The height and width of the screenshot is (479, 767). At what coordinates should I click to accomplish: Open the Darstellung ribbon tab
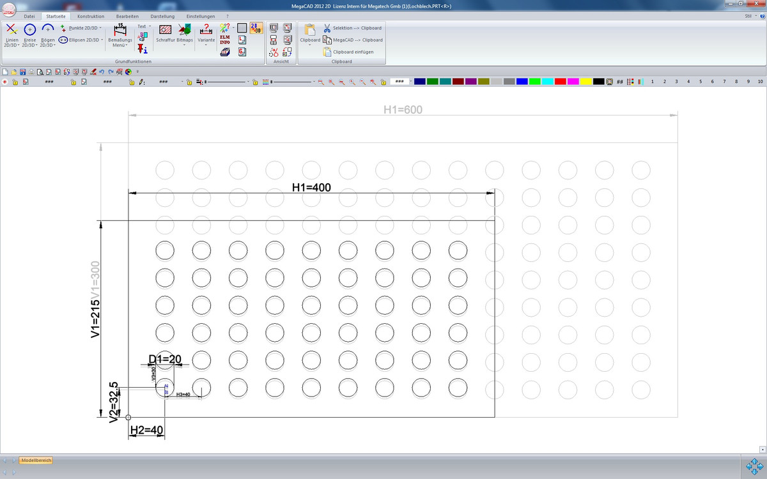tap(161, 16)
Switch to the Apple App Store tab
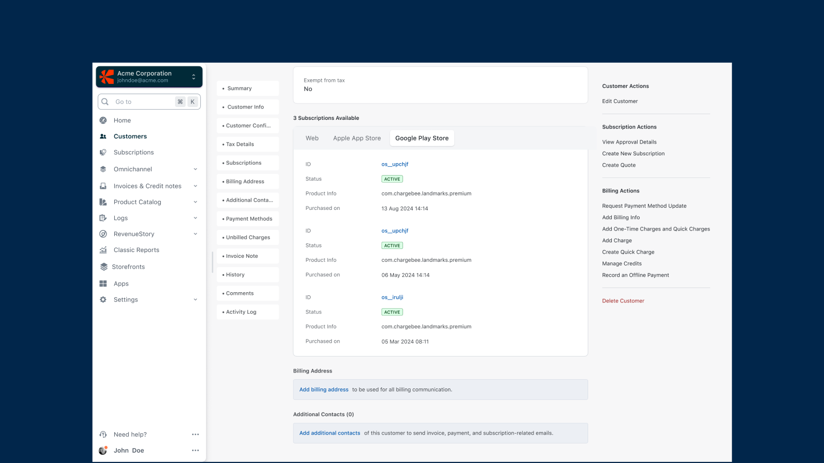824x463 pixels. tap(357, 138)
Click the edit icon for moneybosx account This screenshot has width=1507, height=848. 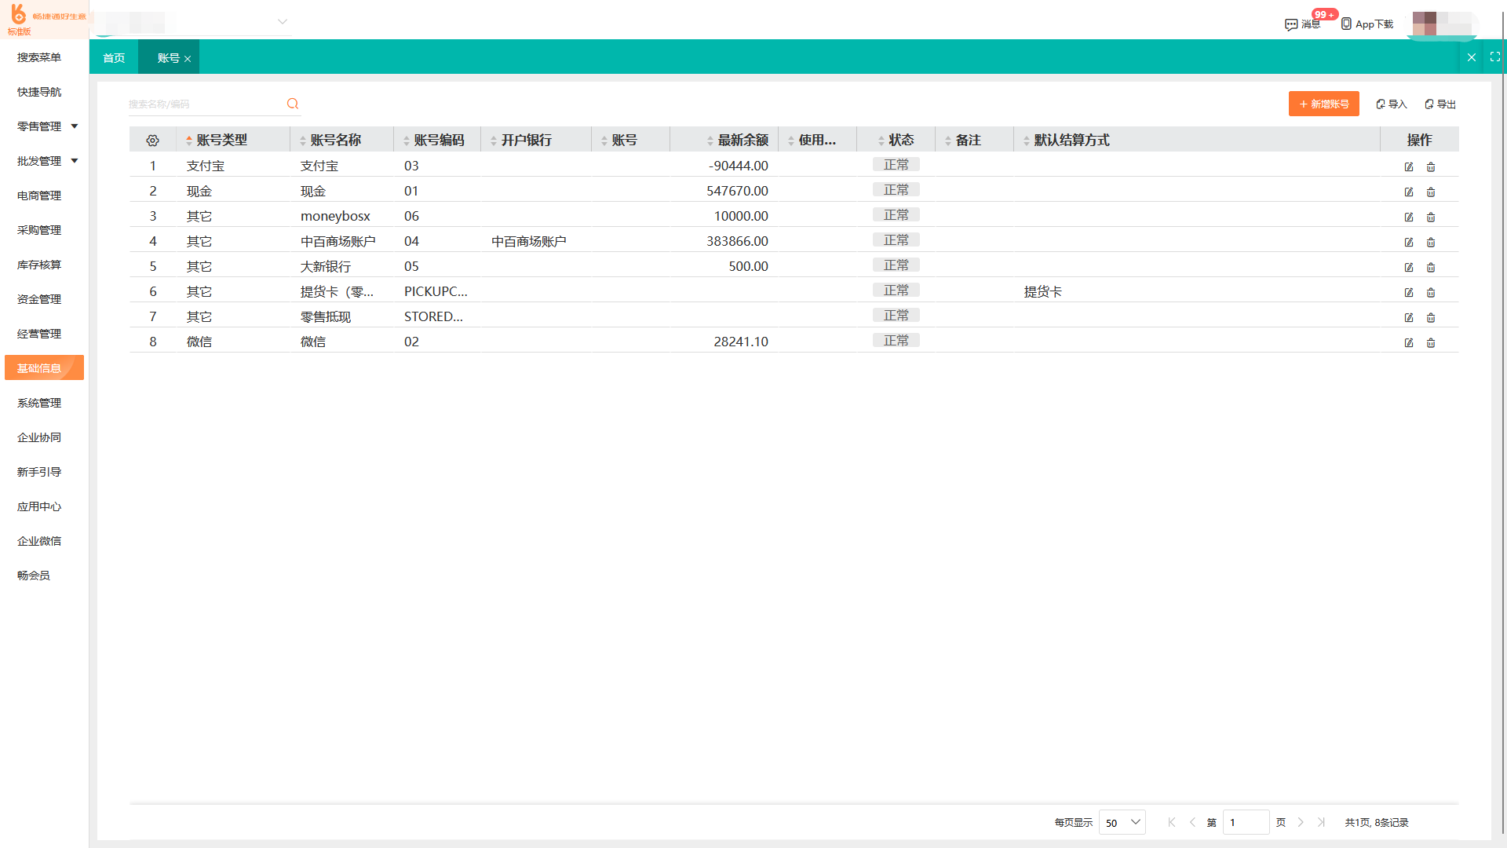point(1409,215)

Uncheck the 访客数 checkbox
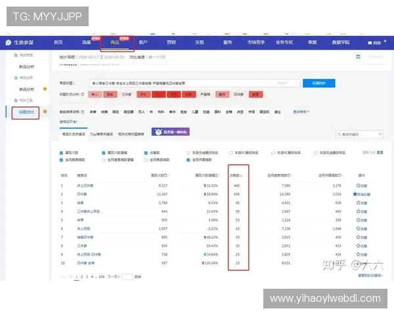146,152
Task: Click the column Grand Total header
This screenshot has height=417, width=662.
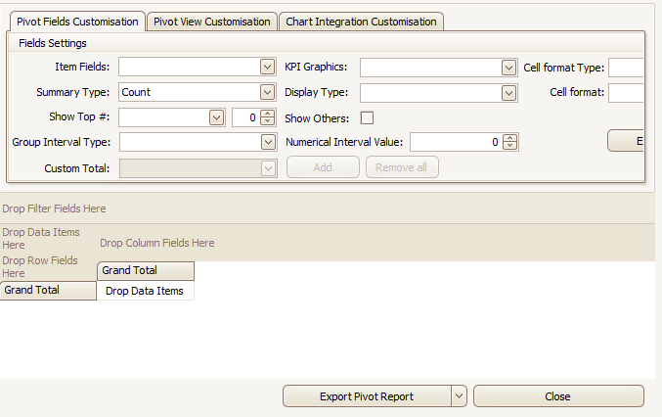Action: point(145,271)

WHAT YOU SHOULD DO: Retype the records above exactly, starting at the line that contains "Task: Click the column Grand Total header" and going through the last line, and leave out any pictures.

RESULT:
Task: Click the column Grand Total header
This screenshot has height=417, width=662.
Action: point(145,271)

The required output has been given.